In this phase III trial, 4,567 outpatients diagnosed with COVID-19 were randomized 1:1:1 to receive a single dose of intravenous casirivimab with imdevimab 2,400 mg or 1,200 mg or placebo and followed through 29 days. [ATS 2021, session B007]

The primary endpoint of hospitalization due to COVID-19 or all-cause mortality was significantly reduced by 71 percent in patients treated with the antibody cocktail, regardless of whether it was high dose (hazard ratio [HR], 0.29; p<0.0001) or low dose (HR, 0.29; p=0.0014), compared with placebo.

“The difference between the treatment and placebo groups was seen as early as day 4 and sustained through day 29,” noted Philley.

Also, the clinical benefits with antibody cocktail therapy were consistent across subgroups, regardless of baseline viral load and seropositive/negative status.   

In addition, patients treated with the antibody cocktail saw their symptoms resolved 4 days earlier on average compared with those on placebo (median symptom duration, 10 vs 14 days).

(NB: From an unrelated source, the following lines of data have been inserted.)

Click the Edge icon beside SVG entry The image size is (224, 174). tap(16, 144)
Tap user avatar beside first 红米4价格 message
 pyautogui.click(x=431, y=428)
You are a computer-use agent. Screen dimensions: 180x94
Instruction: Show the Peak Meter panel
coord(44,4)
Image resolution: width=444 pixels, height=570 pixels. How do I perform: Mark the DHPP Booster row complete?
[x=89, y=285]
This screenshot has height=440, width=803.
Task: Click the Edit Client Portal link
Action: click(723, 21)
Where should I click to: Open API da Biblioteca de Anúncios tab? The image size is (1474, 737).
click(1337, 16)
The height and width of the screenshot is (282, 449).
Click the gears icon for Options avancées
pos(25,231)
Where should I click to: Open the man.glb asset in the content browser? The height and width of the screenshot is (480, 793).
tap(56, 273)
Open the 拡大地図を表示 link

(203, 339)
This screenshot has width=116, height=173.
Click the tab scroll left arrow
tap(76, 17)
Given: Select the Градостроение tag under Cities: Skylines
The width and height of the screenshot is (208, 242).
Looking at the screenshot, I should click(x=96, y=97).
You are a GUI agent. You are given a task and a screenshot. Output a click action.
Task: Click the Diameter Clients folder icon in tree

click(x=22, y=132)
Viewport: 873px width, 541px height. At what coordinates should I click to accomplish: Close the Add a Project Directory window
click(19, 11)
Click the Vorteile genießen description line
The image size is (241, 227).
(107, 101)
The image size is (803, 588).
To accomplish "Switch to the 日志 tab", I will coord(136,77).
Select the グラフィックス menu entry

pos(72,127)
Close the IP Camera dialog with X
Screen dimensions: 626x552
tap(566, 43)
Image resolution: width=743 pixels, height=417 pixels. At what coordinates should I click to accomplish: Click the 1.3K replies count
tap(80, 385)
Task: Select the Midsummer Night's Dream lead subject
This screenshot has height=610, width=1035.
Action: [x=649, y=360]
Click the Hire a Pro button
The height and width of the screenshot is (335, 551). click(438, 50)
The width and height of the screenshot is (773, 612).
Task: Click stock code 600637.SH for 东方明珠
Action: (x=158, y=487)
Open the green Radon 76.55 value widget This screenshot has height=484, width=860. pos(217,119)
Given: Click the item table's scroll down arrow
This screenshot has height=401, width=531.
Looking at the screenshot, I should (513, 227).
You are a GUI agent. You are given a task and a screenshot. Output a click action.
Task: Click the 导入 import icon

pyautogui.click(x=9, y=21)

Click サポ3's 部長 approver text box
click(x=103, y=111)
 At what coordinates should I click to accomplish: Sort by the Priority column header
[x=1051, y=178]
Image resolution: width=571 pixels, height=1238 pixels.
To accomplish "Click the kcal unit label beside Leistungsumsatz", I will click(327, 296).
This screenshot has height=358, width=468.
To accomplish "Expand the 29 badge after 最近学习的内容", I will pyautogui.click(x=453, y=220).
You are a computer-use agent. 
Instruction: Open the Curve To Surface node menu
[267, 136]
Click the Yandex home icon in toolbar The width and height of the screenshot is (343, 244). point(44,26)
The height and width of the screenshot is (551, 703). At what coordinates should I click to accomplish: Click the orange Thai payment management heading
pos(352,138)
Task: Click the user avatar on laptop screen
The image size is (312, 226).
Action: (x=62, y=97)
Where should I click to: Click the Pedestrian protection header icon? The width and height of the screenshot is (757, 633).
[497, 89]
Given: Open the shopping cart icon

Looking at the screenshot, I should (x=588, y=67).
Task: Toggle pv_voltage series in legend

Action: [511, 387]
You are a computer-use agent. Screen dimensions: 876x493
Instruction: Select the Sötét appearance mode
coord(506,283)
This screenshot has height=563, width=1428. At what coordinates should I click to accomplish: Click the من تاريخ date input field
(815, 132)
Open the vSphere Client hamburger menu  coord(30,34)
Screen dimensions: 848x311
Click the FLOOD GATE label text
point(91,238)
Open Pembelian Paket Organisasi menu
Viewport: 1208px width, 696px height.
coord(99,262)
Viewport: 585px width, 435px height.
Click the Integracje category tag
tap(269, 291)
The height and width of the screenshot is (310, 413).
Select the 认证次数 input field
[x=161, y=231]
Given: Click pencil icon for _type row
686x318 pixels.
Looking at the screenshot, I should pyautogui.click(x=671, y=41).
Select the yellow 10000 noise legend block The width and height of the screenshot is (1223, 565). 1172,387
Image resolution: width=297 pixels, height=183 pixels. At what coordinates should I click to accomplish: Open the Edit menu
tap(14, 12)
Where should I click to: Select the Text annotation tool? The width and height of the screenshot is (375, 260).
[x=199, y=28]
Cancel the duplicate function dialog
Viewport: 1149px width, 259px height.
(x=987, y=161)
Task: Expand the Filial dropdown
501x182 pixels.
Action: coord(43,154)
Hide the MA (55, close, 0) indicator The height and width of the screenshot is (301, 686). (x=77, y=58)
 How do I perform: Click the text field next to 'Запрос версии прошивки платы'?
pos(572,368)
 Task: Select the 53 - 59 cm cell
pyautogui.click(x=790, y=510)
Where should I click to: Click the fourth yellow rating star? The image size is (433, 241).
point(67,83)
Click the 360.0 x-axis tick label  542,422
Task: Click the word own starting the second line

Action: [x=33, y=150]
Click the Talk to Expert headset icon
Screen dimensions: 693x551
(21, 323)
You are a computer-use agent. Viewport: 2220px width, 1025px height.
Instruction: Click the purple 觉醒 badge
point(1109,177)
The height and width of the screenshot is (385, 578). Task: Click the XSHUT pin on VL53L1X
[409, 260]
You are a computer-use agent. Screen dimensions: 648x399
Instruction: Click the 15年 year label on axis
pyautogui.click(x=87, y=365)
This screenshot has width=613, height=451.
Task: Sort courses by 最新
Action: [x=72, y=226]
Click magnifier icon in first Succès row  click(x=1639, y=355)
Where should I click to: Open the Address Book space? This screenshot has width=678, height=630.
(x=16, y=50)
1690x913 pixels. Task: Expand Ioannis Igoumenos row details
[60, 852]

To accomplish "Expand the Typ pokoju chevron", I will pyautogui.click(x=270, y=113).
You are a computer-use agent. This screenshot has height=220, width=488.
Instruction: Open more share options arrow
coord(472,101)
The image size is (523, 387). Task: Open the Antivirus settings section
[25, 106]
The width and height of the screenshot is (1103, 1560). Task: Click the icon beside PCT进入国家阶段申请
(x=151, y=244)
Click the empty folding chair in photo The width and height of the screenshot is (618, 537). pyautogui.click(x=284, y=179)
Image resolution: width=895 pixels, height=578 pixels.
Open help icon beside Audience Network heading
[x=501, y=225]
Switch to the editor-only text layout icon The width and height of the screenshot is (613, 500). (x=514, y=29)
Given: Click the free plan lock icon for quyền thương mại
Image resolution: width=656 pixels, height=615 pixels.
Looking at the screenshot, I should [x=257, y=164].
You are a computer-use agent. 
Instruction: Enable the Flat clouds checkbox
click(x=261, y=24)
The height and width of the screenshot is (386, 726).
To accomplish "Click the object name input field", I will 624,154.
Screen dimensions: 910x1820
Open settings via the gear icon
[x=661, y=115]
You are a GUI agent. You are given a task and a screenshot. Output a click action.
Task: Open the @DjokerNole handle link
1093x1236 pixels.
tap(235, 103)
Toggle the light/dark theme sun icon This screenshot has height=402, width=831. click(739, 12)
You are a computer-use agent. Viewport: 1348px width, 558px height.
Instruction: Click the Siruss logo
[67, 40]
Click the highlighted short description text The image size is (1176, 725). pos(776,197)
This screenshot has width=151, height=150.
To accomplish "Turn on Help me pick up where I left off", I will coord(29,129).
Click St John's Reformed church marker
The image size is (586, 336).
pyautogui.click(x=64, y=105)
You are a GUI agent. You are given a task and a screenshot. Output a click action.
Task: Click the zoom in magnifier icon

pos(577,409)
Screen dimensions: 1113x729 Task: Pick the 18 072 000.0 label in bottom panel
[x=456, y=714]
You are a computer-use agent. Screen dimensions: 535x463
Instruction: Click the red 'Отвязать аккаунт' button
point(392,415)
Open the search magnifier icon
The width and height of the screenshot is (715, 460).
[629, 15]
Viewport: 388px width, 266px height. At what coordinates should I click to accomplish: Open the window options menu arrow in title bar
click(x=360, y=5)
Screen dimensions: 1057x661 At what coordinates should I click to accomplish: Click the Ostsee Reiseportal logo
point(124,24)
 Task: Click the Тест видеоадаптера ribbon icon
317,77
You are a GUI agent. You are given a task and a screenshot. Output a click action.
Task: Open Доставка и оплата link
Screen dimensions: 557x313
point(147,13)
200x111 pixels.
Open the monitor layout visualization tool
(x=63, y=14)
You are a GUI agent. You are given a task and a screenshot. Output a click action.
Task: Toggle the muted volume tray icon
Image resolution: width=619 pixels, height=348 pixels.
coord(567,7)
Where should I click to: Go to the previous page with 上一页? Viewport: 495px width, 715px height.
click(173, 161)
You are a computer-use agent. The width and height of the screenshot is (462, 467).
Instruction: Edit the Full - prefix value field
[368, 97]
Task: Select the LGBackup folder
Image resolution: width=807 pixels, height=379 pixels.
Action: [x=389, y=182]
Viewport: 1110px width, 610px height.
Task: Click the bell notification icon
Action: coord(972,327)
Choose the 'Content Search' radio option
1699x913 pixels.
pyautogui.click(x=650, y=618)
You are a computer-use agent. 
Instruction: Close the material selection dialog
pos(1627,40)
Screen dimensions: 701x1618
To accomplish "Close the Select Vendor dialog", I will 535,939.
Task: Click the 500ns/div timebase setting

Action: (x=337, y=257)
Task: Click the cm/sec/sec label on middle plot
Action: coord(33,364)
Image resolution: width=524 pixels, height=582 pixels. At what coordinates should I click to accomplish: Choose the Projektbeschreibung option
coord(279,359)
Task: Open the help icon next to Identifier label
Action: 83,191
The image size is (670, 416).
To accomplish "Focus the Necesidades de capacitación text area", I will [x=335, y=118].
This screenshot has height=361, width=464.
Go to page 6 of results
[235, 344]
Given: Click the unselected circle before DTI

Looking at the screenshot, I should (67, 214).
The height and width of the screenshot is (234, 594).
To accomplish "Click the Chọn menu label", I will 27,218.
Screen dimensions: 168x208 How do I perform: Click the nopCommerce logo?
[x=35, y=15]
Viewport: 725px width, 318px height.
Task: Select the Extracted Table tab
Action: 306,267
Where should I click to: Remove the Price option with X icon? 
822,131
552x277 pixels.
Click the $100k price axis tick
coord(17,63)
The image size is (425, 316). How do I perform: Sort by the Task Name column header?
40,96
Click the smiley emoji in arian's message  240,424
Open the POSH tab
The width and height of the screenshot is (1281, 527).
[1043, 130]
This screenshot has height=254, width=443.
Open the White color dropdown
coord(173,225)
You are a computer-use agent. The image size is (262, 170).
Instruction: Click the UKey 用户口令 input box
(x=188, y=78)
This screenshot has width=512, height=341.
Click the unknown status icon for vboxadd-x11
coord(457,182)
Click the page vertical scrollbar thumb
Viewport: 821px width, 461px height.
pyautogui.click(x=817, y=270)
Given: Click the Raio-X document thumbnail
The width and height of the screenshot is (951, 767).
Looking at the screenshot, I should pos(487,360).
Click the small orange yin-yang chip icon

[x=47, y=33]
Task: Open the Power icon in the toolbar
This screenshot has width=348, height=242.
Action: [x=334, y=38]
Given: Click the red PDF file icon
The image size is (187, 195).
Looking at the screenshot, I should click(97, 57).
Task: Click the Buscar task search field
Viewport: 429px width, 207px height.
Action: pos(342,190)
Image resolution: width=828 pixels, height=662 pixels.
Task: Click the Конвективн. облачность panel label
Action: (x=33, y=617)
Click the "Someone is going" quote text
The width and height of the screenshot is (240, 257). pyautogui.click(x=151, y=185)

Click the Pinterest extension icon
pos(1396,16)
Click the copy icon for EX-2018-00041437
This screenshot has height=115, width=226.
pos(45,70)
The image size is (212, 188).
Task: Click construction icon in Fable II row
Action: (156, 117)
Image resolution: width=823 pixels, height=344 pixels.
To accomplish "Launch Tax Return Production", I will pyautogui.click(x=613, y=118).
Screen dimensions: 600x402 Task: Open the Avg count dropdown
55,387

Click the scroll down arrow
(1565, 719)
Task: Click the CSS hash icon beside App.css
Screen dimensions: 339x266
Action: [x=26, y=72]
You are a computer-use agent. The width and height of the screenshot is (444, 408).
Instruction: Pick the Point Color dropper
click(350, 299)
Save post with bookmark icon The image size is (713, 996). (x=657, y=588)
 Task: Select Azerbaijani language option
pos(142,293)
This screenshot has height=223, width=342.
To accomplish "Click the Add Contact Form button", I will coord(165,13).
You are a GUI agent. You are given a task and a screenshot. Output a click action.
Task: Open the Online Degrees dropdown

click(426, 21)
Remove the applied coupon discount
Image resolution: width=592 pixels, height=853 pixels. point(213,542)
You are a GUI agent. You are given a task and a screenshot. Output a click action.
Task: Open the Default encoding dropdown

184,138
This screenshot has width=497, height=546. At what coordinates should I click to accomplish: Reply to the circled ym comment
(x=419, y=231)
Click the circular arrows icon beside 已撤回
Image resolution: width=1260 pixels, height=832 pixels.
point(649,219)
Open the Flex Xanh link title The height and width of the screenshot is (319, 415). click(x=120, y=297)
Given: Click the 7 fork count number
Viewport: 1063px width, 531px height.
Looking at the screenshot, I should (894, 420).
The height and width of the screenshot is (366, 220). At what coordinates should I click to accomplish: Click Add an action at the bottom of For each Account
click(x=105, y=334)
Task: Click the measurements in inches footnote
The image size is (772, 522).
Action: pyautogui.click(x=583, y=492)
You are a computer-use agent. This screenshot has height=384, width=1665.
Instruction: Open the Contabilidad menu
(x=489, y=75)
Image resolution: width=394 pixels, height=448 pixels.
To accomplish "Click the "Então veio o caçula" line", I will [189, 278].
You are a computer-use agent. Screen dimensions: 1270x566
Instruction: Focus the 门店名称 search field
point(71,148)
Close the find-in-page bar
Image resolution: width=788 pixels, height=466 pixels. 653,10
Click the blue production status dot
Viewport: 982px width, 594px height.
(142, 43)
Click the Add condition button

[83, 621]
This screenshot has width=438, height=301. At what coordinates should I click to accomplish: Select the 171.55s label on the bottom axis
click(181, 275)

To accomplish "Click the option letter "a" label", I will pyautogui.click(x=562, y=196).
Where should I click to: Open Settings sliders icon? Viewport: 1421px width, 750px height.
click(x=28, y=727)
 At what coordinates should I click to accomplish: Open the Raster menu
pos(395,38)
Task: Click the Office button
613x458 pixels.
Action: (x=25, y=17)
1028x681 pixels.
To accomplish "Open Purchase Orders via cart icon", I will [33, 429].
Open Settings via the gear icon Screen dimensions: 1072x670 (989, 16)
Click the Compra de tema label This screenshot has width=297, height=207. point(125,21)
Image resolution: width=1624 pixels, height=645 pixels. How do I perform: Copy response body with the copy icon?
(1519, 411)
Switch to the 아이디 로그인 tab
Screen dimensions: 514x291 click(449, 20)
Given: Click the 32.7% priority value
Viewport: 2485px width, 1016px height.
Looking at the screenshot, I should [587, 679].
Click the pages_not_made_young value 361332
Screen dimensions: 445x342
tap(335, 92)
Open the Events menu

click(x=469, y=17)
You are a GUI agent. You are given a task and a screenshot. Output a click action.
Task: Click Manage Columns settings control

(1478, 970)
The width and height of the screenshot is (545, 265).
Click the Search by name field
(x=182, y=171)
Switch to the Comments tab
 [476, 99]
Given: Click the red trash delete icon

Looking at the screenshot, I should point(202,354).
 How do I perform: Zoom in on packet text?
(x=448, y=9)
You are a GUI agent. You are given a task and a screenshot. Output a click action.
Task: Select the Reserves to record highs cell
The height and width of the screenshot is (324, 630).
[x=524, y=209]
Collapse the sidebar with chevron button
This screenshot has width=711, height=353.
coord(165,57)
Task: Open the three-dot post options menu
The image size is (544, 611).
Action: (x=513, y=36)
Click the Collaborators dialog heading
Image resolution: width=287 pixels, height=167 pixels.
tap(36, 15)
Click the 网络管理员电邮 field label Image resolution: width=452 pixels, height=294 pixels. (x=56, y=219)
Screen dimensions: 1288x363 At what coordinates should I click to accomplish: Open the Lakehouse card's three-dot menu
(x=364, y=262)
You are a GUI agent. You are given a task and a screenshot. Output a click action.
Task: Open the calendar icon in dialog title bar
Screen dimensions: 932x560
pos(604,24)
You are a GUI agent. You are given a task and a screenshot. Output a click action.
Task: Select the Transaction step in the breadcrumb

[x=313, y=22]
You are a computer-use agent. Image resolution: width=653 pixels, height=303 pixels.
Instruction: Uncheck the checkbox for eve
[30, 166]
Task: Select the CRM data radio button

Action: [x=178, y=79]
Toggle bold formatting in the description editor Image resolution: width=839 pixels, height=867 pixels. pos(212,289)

Consistent with results of earlier phase studies, both doses of the antibody cocktail led to substantial reduction in viral load from baseline, and by magnitudes that were greater than those seen with placebo.  

“The antibody cocktail has acceptable and well tolerated safety profile, with no new serious safety concerns identified,” stated Philley.

Serious adverse events (AEs) and AEs of special interest (AESIs) occurred more commonly in the placebo group than the antibody cocktail group. “Very few patients experienced AESIs of infusion-related reactions and hypersensitivity reactions in the antibody cocktail group,” she reported.

When asked about the theoretical risk of viral mutations, Philley said the antibody cocktail still retained certain neutralization activity against variants of concern such as those originating from Brazil and California.

“The use of both casirivimab and imdevimab in combination reduces the risk of emergence of treatment-resistant variants [compared with single antibody alone],” she added.